Thursday, April 3, 2014

The New Yorker, Israel's Jerusalem and the Nazi Anschluss

...But the fact that Packer lumps together these distinctly different events, each with its own historical context, is of no importance to The New Yorker. All that matters is that it sounds clever and allows the smug writers at the magazine to take another swipe at Israel.

Steven Stolsky..
CAMERA Snapshots..
02 April '14..

The New Yorker likes to insert into its articles digs at Israel. Another one popped up in the introduction to a piece on the Russian annexation of Crimea. George Packer writes,

Annexation has an ugly sound, owing to an unhappy past. The term describes, among other tragedies, Saddam Hussein’s attempt, in 1990, to swallow Kuwait whole, as the nineteenth province of Iraq; Indonesia’s invasion, in 1975, of East Timor; Morocco’s absorption, the same year, of Western Sahara; and Israel’s declaration, after the 1967 war, of East Jerusalem as part of a united capital. The German word for it is Anschluss. Like most coerced unions, annexations come wreathed in clouds of lofty, dishonest language—key themes are popular will, historic grievance, divine providence—but they almost always happen at the end of a gun.

The magazine has a reputation for skillful writing, but not so much for accuracy or for making sound historical analogies, especially when it comes to Israel.
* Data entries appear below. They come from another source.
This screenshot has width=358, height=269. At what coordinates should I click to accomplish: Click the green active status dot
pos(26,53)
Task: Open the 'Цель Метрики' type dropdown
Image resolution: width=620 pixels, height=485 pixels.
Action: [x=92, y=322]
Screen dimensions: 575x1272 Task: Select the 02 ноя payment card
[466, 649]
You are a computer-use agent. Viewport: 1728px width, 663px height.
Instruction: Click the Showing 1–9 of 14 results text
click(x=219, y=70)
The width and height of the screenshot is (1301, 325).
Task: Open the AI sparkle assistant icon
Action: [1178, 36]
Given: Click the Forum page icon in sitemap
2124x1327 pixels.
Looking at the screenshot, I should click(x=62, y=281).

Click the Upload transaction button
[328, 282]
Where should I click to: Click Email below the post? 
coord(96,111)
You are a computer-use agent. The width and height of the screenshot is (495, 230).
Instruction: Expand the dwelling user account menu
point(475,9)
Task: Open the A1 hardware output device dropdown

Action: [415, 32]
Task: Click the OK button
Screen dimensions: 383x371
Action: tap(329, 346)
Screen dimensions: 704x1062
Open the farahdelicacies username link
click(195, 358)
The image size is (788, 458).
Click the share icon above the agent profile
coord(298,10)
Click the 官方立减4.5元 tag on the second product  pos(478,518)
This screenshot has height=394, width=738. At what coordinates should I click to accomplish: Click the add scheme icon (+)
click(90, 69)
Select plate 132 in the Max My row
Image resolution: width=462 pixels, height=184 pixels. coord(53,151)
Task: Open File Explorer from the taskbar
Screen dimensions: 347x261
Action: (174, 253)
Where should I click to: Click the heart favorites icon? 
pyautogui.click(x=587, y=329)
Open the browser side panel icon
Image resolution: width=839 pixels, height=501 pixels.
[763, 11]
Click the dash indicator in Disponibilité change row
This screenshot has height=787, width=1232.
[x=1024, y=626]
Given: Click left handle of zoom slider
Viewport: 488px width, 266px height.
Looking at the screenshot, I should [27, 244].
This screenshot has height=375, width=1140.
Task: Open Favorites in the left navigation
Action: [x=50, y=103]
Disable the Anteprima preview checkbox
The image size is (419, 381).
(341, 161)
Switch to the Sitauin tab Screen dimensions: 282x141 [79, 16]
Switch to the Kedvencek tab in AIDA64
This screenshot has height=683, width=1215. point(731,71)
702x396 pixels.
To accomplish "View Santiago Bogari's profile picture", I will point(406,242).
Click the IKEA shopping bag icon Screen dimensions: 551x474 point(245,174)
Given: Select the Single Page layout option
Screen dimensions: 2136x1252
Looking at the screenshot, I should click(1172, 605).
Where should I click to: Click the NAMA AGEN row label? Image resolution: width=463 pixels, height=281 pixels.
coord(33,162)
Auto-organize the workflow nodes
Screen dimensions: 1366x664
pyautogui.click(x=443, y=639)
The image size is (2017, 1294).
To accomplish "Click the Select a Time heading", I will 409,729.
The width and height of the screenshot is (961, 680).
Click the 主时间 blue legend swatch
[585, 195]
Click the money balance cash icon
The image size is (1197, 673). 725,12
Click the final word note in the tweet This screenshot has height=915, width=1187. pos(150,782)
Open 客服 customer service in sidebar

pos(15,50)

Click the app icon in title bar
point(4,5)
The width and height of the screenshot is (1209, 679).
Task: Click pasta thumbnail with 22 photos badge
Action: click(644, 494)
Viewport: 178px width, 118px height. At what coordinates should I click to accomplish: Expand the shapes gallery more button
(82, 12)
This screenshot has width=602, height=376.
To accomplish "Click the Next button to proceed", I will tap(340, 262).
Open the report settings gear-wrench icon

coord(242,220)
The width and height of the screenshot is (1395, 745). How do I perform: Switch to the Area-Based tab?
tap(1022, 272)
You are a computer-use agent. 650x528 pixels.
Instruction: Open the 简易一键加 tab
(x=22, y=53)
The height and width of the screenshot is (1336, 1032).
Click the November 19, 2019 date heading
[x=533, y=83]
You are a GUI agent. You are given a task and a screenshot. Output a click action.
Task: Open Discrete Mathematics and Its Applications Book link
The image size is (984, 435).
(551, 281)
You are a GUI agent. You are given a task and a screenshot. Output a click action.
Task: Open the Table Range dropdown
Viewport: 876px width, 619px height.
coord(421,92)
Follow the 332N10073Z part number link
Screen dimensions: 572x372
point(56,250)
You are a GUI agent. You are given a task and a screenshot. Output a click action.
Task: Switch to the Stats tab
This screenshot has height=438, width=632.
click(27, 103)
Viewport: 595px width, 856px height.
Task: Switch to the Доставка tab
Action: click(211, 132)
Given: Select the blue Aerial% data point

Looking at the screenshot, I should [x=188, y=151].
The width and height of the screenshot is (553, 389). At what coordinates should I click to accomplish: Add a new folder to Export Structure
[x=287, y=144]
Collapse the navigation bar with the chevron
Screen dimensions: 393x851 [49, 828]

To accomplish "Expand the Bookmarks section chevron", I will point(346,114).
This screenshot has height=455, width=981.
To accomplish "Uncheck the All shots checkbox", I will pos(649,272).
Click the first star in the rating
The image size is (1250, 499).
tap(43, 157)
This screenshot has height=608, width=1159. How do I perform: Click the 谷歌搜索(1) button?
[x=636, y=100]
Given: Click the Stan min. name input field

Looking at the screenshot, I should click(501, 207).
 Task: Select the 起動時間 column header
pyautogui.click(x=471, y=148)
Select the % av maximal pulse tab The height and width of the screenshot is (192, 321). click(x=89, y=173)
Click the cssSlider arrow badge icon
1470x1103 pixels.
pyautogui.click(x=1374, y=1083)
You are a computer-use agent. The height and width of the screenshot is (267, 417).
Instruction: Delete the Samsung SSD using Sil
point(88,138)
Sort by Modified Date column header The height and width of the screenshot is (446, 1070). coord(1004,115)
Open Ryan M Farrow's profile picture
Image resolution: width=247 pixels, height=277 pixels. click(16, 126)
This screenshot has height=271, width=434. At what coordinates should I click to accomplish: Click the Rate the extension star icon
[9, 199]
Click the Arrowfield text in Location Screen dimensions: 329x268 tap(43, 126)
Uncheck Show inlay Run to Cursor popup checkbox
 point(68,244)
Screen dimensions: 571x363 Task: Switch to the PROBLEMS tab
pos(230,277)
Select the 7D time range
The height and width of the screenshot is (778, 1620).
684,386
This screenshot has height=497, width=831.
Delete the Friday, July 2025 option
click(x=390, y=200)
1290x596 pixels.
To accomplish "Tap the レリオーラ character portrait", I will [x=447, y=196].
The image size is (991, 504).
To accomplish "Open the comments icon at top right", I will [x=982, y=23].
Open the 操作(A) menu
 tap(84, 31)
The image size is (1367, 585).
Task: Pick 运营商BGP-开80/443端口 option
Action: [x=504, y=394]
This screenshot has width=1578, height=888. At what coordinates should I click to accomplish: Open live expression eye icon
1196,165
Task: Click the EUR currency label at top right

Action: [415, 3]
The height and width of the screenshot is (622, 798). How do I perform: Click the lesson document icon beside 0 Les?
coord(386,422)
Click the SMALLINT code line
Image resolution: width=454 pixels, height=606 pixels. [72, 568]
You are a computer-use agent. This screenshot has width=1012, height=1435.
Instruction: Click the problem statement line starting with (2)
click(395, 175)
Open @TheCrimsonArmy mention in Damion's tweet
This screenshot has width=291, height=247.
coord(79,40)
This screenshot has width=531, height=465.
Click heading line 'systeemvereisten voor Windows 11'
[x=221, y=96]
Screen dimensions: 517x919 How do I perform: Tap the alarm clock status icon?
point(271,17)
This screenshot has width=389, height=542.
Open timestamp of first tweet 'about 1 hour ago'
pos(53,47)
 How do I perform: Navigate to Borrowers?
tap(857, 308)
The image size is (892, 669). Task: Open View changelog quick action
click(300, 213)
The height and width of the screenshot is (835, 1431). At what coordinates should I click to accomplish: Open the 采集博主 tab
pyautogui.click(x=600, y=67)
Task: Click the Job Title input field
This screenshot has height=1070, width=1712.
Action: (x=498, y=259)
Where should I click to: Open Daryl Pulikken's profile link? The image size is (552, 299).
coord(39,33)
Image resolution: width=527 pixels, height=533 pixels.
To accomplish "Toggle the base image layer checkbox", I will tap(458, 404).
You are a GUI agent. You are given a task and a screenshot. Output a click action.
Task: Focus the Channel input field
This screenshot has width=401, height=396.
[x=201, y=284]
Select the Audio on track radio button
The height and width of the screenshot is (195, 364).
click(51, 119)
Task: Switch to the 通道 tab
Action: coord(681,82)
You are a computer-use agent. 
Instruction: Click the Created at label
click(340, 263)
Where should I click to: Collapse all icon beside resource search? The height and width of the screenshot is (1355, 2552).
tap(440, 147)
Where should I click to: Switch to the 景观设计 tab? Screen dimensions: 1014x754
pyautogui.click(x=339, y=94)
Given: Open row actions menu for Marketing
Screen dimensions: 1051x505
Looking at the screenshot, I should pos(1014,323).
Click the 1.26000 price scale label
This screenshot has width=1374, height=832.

With the exception of Israel, the annexations Packer lists - by Iraq, Indonesia, Morocco and Germany - share common traits; they were unprovoked acts of aggression ordered by authoritarian rulers. Israel's annexation of east Jerusalem was the result of a defensive war fought by a democratic state responding to aggression committed by Jordan. That's a big difference.


There are other differences too. Some of the annexations involved territories on which the annexers had dubious historical claims. There is no reasonable doubt about the connection of the Jewish people to Jerusalem. Furthermore, the city had only been divided for 19 years as a result of Jordanian aggression in 1948.

But the fact that Packer lumps together these distinctly different events, each with its own historical context, is of no importance to The New Yorker. All that matters is that it sounds clever and allows the smug writers at the magazine to take another swipe at Israel.